Así pues, cada personaje tiene una forma diferente de caracterizarse, Tito Puente lo hace con su lengua inquieta mientras toca al ritmo de los dioses el timbal, Jerry González con su caminar taciturno por la playa, Eliane Elías con sus píes descalzos que tambalean al ritmo de su piano, Chano Domínguez con su alo español y talento caribeño, Bebo Valdés con su estatura arrebatada, etc.

Unos cuantos segundos después de que terminan de tocar, una cámara que está trabajando a favor del personaje, deja que cada uno de ellos se despida a su manera, con una sonrisa, con los ojos cerrados o con la mirada en dirección al suelo.

La forma como se encadena cada una de las historias es fácil de percibir, por lo que siempre vas a saber cuál de ellos es cuál, cuál es su parentesco y cuál es su relación con el entorno musical.
Los picados y los contrapicados son movimientos de cámaras frecuentes dentro del largometraje y, como lo índica su propia naturaleza, cumplen con la función de engrandecer o minimizar alguna parte del escenario o de la historia.
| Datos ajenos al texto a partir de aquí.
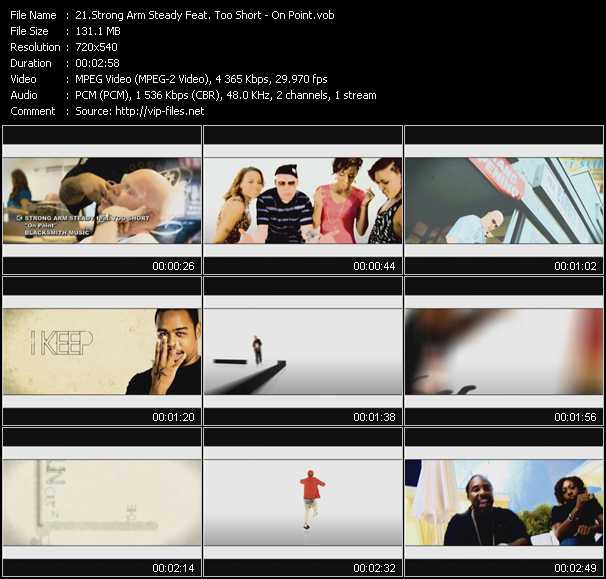Select the PCM audio info line
The width and height of the screenshot is (606, 579).
coord(226,95)
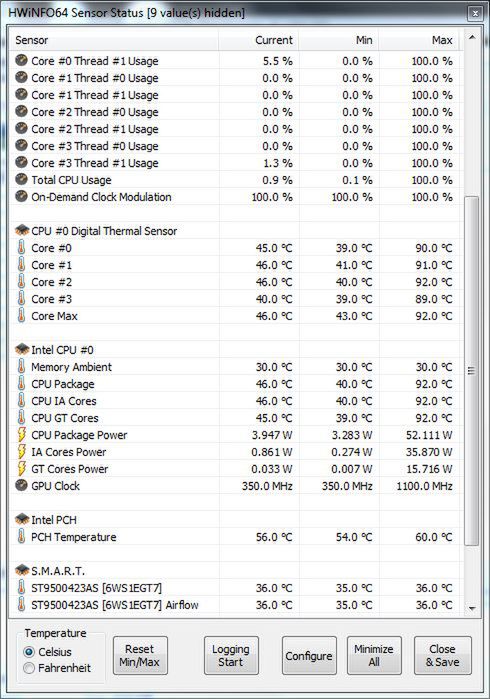Click the gauge icon beside GPU Clock
This screenshot has height=699, width=490.
pos(21,485)
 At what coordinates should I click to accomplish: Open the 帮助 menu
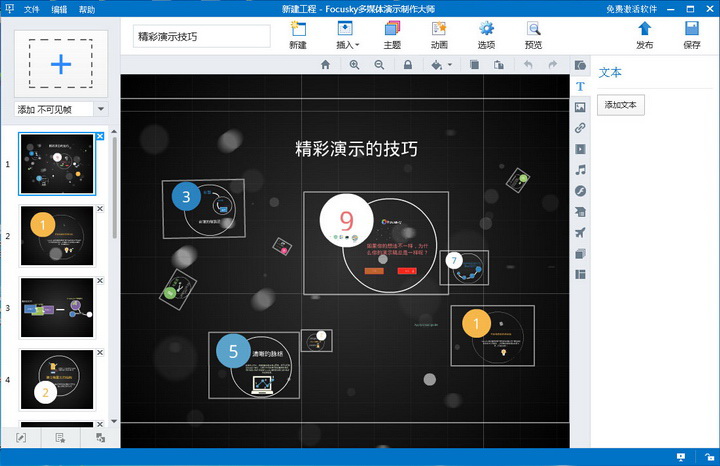click(87, 9)
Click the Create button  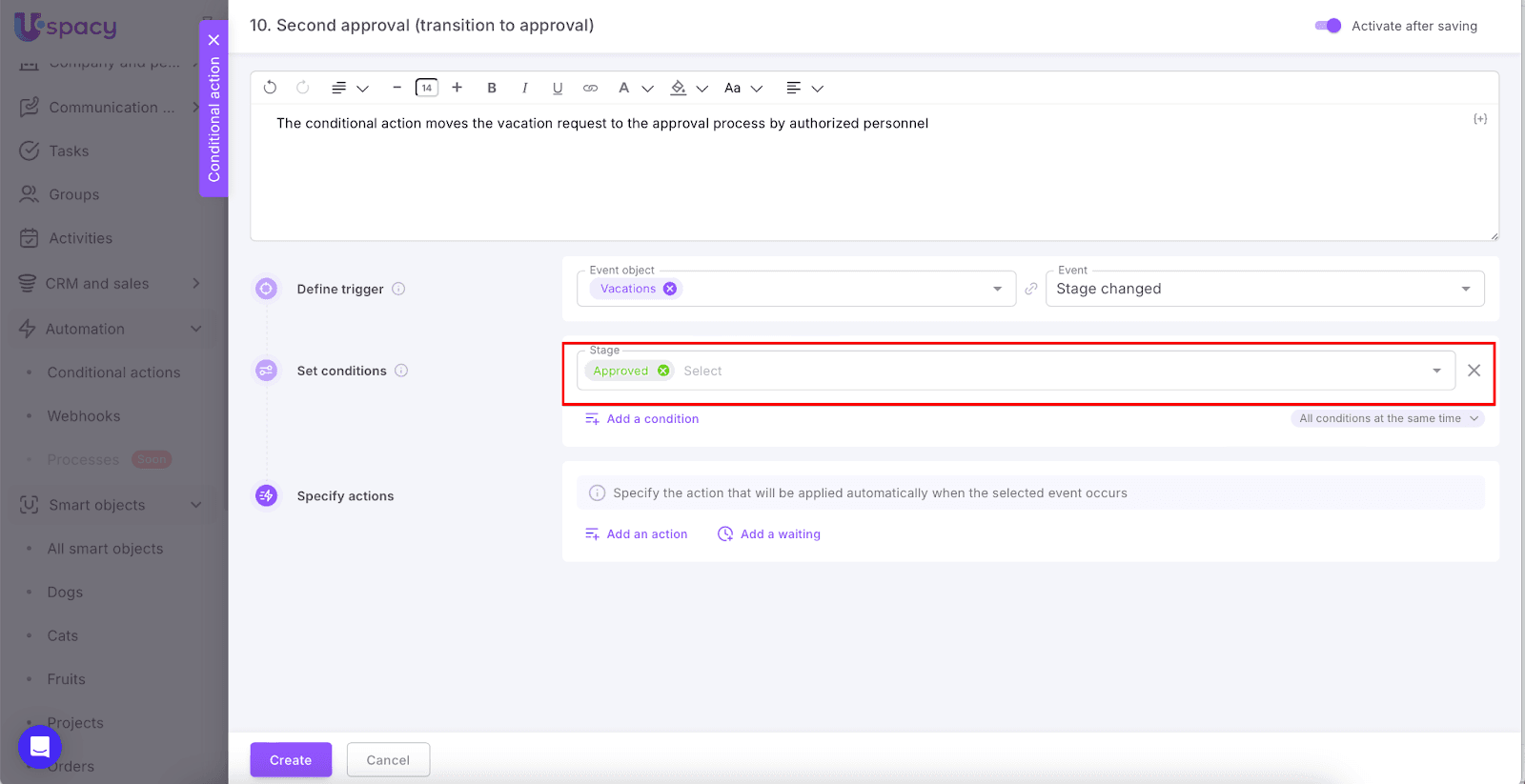(x=291, y=760)
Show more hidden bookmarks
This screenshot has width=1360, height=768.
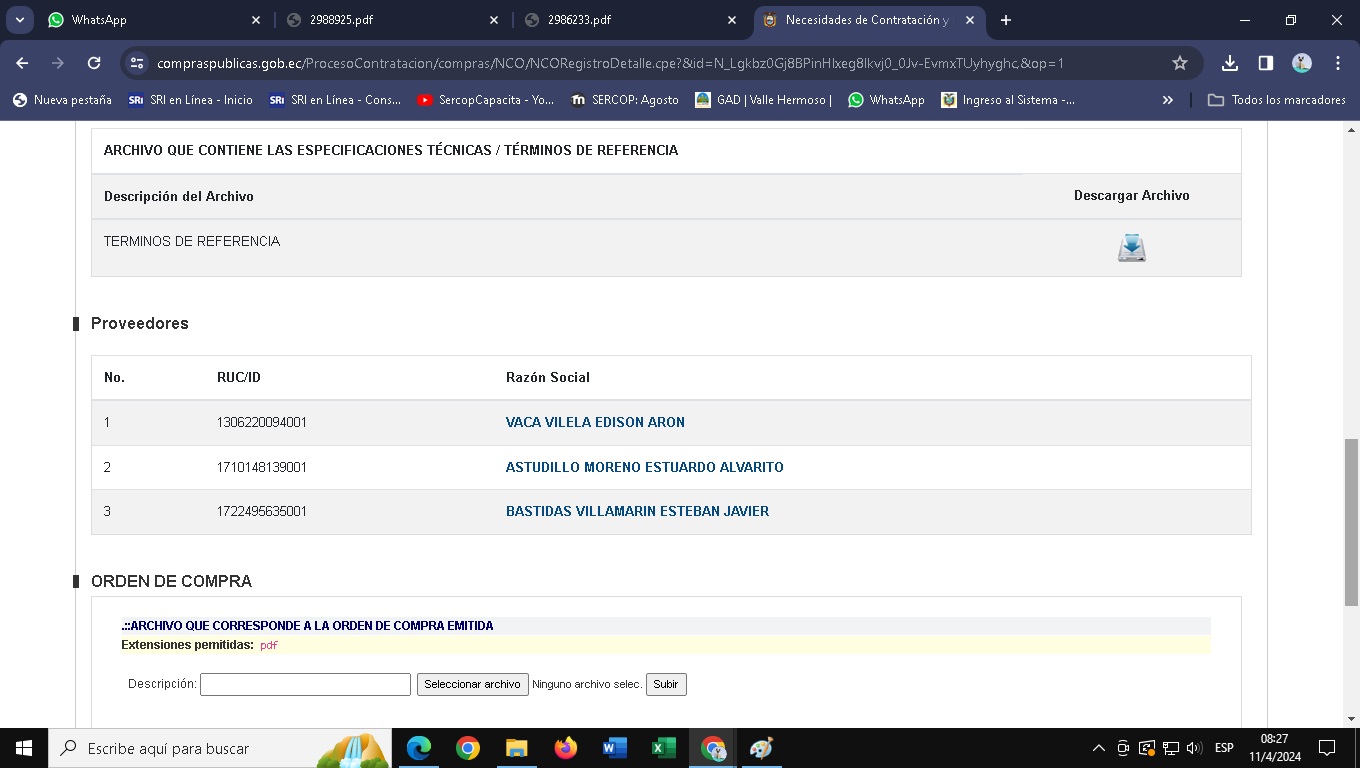click(1167, 100)
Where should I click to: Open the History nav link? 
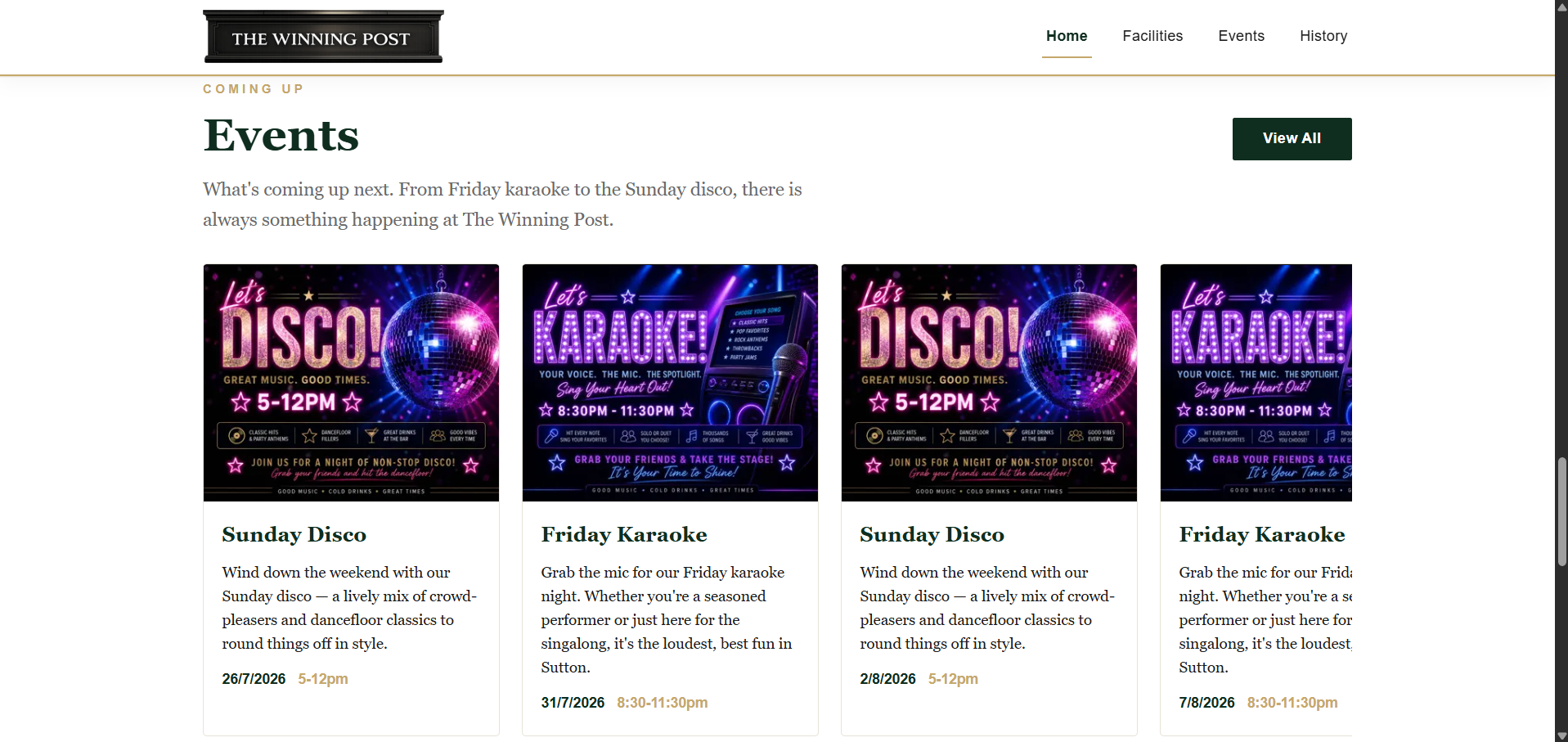[x=1323, y=36]
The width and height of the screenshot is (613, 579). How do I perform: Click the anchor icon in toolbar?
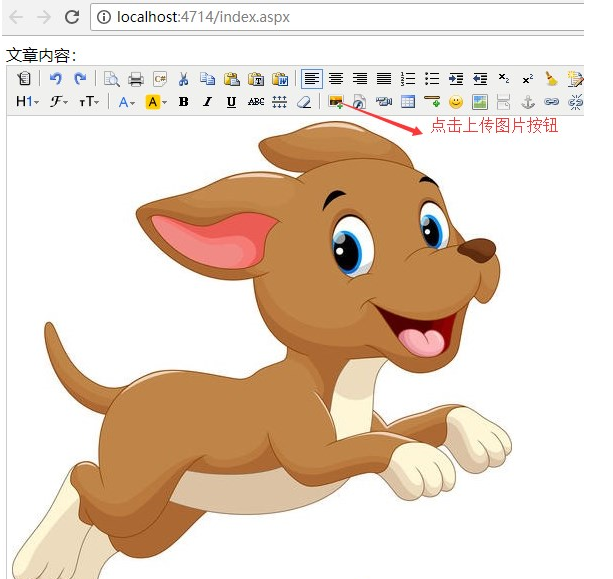(528, 101)
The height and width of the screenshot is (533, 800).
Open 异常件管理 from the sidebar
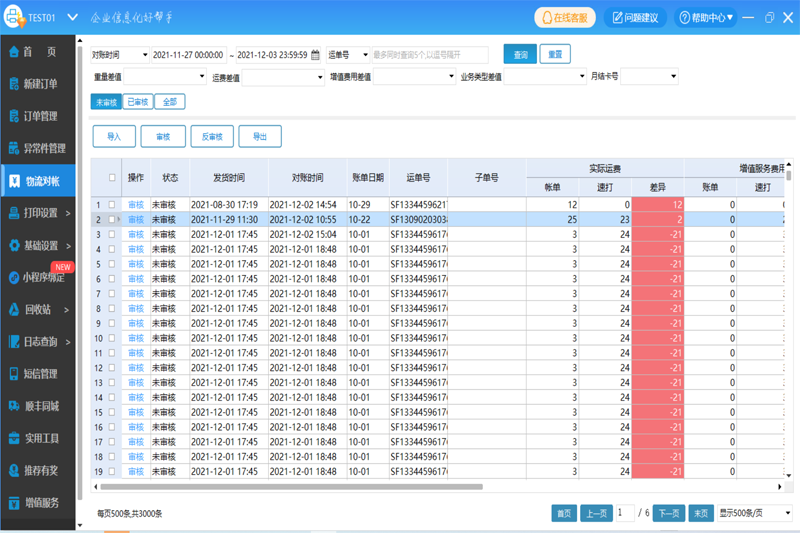[x=13, y=148]
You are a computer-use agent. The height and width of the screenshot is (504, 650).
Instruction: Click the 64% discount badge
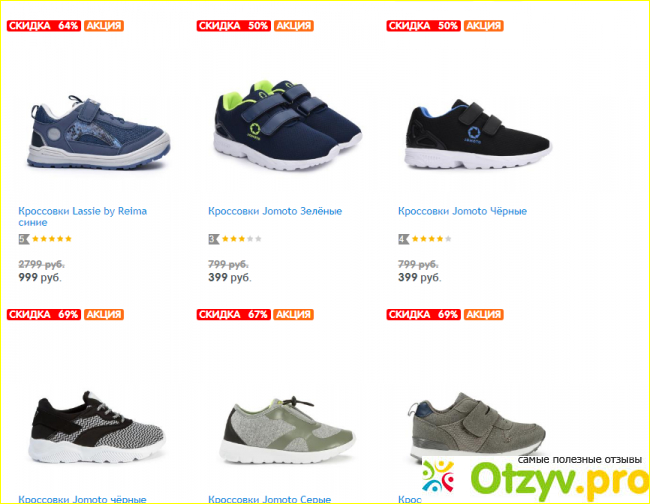point(44,26)
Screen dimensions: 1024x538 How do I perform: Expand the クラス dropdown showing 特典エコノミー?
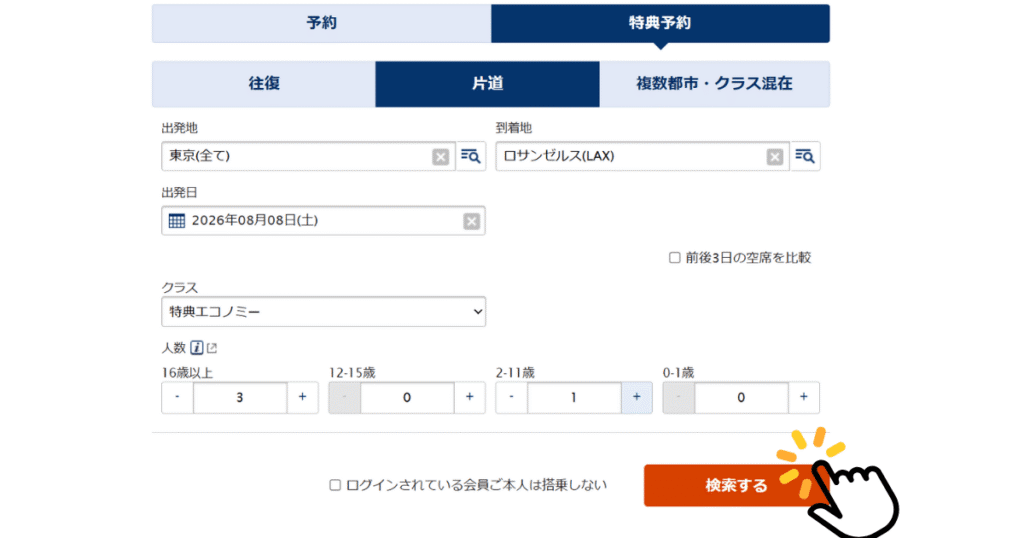[323, 312]
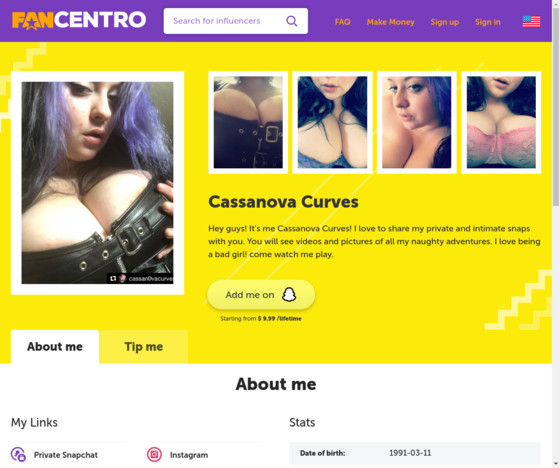Viewport: 560px width, 468px height.
Task: Open the Make Money link
Action: click(390, 22)
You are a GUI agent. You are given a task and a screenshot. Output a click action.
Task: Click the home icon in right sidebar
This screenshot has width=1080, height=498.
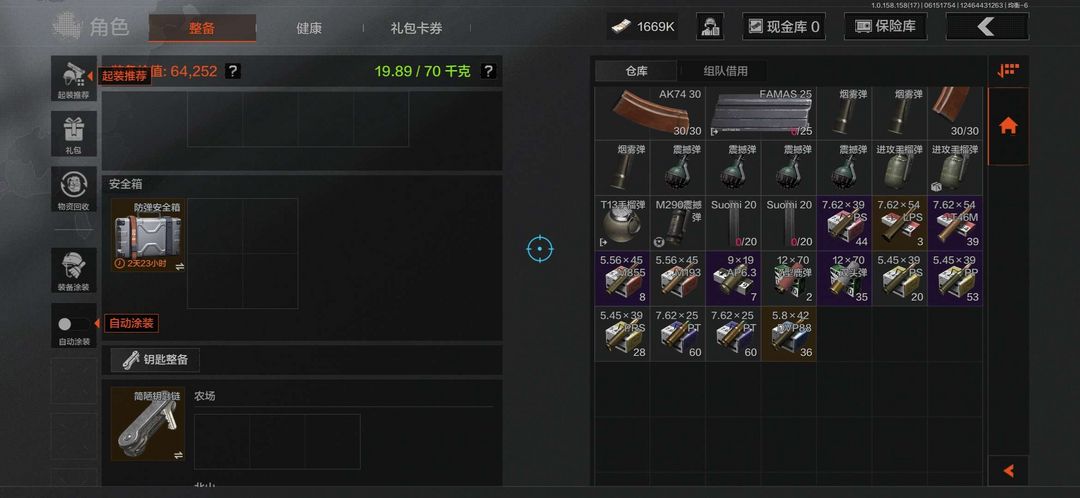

Hay un pequeño detalle que pierde su continuidad al finalizar la película. Si se le mira la mano a cada uno de los músicos, la inmensa mayoría de ellos va a tener una argolla de oro en uno de sus diez dedos ¿Hermandad o matrimonio? Sin embargo, dos o tres personajes dan para pensar que tan sólo es un accesorio común al jazz latino.

Solamente cuando se incluye el contrabajo dentro de la orquesta, el escenario pasa de ser rojo a tornarse en un color azul, tal vez para celebrar y para recordar que la primera generación del jazz latino no tiene mucho tiempo que perder.

Calle 54 es una muestra de cómo pueden contarse historias, historias mínimas y máximas al ritmo de la música, de las miradas, de los gestos y de la rumba.